More Than Games: Why Sport Must Matter in the Assistive Technology Agenda
From policy forums to playing fields, the Region 5 Youth Games exposed a persistent gap: if sport is left out of assistive technology systems—and AT left out of sport—then inclusion remains incomplete.
By Jennie Wong, Sheila Cleo Mogalo, Jessica Noske-Turner, and Naomi Thompson — Para Sport Against Stigma / AT2030
Participation Means Sport Too
Assistive technology (AT) is often framed in relation to education, employment, and mobility. But what about sport? Despite being a recognised human right under the UN Convention on the Rights of Persons with Disabilities (Article 30), access to sport and play remains under-prioritised in most AT agendas. When overlooked, this gap reinforces exclusion—especially in countries where access to assistive products is already limited.
In July 2025, the AUSC Region 5 (Southern African) Youth Games provided a rare opportunity to examine this intersection. For the first time, Para athletes with visual impairments and Special Olympics athletes with intellectual disabilities competed as part of the official athletics programme. Unified football, wheelchair basketball, and wheelchair tennis were showcased through dedicated activations. But inclusion on paper doesn’t equal access in practice.
Many athletes continue to be sidelined by policy, infrastructure and equipment. Most Southern African countries have little to no access to sport-specific assistive technologies—such as competition wheelchairs, sport prostheses, or adapted equipment for games like goalball and boccia. In some cases, athletes train using basic or ill-fitting devices; in others, they can't participate at all.
Sport Needs Assistive Technology
The Games made it clear: without appropriate AT, participation in sport remains unequal.

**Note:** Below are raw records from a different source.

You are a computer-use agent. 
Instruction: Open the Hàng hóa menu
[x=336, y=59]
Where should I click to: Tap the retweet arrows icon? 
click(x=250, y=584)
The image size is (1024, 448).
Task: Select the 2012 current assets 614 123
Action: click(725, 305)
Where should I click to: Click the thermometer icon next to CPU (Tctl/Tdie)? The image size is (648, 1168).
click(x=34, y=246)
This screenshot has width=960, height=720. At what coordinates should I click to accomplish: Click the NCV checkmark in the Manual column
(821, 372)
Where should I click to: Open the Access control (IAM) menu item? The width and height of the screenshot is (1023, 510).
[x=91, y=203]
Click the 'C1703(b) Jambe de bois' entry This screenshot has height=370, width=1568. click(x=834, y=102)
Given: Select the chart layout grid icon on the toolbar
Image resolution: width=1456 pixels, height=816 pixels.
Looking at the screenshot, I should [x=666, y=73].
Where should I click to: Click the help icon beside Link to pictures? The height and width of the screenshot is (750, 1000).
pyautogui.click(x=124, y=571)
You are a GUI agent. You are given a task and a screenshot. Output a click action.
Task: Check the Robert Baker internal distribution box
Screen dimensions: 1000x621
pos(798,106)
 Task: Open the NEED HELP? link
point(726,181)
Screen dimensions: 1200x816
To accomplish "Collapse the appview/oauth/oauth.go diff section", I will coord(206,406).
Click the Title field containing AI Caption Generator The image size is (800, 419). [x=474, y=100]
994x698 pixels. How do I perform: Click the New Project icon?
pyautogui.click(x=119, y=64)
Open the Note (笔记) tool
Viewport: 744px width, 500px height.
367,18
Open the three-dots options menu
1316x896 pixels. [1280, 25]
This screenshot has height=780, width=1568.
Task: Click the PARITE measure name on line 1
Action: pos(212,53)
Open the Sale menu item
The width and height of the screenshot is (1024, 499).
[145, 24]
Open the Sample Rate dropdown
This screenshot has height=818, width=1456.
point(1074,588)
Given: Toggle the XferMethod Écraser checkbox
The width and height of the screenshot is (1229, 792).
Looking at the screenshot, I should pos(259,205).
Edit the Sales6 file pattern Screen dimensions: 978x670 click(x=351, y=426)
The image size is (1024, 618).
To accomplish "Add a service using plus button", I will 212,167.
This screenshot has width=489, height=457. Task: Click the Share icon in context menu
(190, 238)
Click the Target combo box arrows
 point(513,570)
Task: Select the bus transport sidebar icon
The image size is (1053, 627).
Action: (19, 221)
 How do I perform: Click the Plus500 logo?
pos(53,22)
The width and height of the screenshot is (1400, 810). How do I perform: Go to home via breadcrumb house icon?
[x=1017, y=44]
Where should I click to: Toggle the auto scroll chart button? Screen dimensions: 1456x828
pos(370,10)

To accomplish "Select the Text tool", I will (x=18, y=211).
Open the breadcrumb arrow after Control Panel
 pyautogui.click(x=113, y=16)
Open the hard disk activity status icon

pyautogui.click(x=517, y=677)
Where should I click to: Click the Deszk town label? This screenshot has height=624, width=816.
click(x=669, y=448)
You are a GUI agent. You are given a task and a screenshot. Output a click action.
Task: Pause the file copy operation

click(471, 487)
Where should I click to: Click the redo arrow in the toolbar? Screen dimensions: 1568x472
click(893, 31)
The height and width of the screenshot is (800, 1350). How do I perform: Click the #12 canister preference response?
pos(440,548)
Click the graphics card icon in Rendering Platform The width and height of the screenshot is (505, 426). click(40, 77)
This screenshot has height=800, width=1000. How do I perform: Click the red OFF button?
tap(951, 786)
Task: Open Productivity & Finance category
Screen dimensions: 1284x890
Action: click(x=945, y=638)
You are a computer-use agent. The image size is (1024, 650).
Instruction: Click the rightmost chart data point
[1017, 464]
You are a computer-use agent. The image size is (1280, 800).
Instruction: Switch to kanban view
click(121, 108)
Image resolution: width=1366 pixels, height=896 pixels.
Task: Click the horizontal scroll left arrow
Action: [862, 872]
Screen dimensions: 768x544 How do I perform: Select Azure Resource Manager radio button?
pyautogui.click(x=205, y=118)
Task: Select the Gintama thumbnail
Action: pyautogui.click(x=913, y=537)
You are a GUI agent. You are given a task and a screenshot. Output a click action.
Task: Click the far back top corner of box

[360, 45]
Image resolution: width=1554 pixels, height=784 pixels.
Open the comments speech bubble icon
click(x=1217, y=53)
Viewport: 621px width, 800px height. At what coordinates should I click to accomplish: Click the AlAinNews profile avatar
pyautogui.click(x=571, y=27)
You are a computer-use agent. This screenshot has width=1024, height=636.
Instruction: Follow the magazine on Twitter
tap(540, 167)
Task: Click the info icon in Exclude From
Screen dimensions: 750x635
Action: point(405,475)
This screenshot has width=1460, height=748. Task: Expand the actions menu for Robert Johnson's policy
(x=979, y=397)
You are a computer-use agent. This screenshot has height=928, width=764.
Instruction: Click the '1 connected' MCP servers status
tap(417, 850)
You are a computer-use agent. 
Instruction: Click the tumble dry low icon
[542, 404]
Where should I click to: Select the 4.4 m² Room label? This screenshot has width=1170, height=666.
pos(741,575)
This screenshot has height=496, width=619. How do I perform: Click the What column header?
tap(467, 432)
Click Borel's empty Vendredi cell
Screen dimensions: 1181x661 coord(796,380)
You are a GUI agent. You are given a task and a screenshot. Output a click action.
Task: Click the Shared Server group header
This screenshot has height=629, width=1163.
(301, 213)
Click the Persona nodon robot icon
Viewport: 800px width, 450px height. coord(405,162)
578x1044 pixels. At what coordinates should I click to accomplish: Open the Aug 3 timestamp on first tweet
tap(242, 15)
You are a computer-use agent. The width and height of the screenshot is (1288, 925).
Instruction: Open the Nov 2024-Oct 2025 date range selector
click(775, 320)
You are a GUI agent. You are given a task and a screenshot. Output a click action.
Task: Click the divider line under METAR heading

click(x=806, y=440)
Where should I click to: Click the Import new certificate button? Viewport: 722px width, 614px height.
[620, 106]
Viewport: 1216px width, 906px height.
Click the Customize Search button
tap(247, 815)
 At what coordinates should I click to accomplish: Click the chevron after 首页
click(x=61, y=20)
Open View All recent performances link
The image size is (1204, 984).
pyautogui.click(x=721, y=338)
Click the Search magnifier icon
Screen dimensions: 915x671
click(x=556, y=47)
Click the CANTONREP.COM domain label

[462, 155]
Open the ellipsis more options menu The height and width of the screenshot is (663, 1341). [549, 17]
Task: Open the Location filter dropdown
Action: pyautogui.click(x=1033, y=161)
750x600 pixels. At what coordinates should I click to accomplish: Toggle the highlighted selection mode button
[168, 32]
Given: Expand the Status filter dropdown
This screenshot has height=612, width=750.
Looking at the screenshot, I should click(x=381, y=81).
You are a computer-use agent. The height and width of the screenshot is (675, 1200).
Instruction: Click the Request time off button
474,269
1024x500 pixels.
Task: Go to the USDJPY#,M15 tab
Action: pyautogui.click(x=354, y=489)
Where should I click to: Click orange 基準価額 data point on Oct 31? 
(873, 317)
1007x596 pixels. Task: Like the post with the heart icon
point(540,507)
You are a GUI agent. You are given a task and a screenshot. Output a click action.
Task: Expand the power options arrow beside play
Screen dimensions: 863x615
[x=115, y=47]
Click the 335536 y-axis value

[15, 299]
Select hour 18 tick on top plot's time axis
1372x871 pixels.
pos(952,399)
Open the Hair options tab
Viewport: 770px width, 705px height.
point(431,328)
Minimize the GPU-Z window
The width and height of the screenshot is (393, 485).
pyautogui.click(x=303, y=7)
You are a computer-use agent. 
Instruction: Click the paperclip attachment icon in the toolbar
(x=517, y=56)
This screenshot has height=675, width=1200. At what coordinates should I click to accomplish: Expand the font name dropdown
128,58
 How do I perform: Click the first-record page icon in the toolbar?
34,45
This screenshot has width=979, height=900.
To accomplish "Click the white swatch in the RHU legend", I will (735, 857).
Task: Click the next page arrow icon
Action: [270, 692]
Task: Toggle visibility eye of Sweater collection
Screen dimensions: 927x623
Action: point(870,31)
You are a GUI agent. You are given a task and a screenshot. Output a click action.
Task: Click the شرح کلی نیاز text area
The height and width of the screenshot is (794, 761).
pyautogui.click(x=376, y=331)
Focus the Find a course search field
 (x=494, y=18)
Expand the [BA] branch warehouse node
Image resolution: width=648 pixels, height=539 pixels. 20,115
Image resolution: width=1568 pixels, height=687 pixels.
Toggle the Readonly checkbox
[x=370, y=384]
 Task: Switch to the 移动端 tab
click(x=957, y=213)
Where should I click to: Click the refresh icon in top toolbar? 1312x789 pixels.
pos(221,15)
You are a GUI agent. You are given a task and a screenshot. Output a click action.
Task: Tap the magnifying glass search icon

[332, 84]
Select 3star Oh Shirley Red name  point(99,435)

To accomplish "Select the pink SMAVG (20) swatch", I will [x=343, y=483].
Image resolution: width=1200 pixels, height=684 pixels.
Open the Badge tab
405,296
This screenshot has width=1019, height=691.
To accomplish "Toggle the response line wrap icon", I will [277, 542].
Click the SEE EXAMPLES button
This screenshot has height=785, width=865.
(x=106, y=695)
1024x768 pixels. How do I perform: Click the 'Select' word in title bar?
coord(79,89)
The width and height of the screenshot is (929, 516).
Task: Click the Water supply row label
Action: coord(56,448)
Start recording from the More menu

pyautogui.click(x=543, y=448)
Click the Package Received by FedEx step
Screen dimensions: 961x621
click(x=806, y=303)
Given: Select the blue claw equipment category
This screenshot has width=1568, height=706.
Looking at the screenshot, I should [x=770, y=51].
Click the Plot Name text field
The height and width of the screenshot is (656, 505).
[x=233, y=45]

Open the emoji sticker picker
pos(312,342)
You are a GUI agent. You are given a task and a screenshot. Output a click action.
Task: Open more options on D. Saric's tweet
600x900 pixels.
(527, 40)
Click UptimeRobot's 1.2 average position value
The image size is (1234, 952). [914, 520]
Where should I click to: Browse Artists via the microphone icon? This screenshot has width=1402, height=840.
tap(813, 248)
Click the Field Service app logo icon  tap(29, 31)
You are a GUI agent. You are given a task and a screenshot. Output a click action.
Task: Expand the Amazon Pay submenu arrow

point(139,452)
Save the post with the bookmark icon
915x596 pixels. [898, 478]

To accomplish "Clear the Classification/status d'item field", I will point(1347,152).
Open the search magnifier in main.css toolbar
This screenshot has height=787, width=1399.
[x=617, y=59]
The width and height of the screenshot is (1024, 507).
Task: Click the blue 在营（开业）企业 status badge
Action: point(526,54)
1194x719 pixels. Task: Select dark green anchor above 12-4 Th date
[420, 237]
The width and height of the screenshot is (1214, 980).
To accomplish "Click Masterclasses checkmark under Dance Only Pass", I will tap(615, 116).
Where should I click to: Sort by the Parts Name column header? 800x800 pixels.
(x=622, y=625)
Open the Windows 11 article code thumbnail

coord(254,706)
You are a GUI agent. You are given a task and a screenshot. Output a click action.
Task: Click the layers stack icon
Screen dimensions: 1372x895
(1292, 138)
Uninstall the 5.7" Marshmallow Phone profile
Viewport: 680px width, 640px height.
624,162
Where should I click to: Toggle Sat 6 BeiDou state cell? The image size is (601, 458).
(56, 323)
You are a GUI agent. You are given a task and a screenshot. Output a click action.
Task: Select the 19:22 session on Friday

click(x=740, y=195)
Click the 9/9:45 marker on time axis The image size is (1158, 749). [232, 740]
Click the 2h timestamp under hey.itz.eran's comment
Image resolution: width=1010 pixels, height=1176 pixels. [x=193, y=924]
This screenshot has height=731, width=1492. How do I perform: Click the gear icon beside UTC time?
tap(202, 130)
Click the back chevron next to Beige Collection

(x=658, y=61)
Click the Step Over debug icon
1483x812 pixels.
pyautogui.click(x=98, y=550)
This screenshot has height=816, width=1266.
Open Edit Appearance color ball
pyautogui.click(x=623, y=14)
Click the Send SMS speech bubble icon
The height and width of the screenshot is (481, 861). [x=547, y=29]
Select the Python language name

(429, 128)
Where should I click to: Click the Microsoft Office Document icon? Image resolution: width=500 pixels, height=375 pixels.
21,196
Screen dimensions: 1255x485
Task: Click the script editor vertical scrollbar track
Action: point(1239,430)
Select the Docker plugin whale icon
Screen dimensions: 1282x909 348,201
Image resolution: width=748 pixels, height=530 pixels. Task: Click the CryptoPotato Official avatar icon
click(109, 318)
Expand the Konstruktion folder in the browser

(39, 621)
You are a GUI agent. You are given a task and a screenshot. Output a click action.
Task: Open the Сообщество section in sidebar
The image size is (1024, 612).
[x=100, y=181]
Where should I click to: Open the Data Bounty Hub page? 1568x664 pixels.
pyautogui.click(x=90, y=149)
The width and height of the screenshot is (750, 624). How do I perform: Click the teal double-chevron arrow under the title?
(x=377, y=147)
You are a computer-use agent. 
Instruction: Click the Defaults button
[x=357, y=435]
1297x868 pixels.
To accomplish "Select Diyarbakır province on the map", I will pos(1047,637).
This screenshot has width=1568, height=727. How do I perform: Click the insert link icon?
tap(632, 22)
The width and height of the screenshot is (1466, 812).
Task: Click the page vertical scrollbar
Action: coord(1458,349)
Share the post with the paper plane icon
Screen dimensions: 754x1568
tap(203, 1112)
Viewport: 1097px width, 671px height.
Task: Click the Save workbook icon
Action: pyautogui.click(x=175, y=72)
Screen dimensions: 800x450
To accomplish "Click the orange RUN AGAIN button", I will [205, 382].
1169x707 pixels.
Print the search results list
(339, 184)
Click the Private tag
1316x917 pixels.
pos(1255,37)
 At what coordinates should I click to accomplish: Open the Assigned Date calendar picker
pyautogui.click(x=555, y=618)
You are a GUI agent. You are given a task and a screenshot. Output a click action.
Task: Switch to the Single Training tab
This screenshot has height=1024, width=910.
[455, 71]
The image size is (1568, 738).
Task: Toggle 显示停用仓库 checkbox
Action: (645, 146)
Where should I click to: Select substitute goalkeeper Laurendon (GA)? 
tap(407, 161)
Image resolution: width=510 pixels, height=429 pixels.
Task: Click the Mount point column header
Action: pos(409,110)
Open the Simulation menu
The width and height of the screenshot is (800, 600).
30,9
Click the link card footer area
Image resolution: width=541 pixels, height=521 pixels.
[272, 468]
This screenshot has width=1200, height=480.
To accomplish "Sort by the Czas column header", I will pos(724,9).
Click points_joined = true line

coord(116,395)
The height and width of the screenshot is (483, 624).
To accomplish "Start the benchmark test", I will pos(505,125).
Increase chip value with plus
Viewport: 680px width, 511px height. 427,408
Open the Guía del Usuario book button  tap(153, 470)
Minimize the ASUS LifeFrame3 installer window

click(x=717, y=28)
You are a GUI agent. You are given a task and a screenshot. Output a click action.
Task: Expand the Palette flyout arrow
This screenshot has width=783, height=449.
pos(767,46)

Take wheelchair basketball. While 12 chairs might be enough for a demonstration match, building a functioning programme or league requires four times that number—plus access to maintenance, trained coaches, and accessible facilities. Likewise, running with a prosthesis requires a high-performance limb, not a general-use device. Most young athletes don’t have access to either.
These aren’t isolated issues. Imports are expensive, local manufacturing is limited, and procurement is rarely coordinated across ministries. Most athletes rely on donated or second-hand equipment—often unsuited to their needs.
At the Inter-Ministerial Forum, which ran alongside the Games, these gaps were acknowledged directly. Representatives from health, education, and sport ministries across Southern Africa attended. The session on AT and Sport highlighted four priorities:
- Expand access to sport-specific AT, particularly in schools and community programmes
- Improve training for coaches and PE teachers on inclusive practice
- Invest in accessible sport infrastructure—from schoolyards to regional facilities
- Develop regional supply chains and repair systems for AT used in sport
These recommendations were reflected in the Forum's final declaration. But delivery depends on sustained coordination.
AT Systems Overlook Sport
Most AT investment frameworks focus on clinical, educational, or workplace use cases. Sport is rarely factored into product design, procurement, or funding mechanisms. As a result, even when national AT lists exist, sport-related devices are often missing.
This has consequences. Without intentional inclusion, disability sport becomes something only the well-resourced or exceptionally fortunate can access. It also misses the opportunity for AT to drive wider social outcomes: increased mobility, confidence, inclusion, and social connection.
Jumping Kids, a South Africa-based prosthetics provider, was one of the few examples shared at the Forum that integrates physical activity into its model. Their approach combines prosthetic provision with school engagement and sport participation, allowing children to test and refine devices as they grow in real contexts. But models like this remain the exception.
Connecting Systems: AT, Sport and Inclusion
One of the key learnings from AT2030 Para Sport Against Stigma programme is that stigma is systemic. It lives not just in public attitudes, but in procurement systems, siloed budgets, and policy frameworks that treat disability sport as an afterthought.
In Namibia, the Region 5 Games and associated campaigns showed what’s possible when sectors come together. The Making Noise media campaign, co-created by Namibian media and marketing professionals, digital influencers, disability activists and athletes with disabilities, took a step forward towards inclusive sport. The Games themselves provided proof of concept: with the right support, inclusion can be embedded.
Still, these efforts are the beginning, not the solution. Real inclusion requires assistive technology to show up in sport systems—and sport and physical activity to show up in AT and health agendas.
Why It Matters
If assistive technology is truly about enabling participation, then it must support the spaces where participation happens—including play, recreation, and competition. The Region 5 Youth Games showed what can shift when AT and sport are aligned. This isn’t just about equipment; it’s about systems designed for real lives.
That’s why it’s more than games. It’s about building systems that make participation possible for everyone. Global efforts like the WHO and IPC’s “Equipped for Equity” campaign, launched around the Paris 2024 Paralympics, echo this call—highlighting how assistive technology underpins participation not just in sport, but in life. The challenge now is to connect these global narratives with national systems and everyday realities—especially in places where access to both sport and assistive technology remains limited.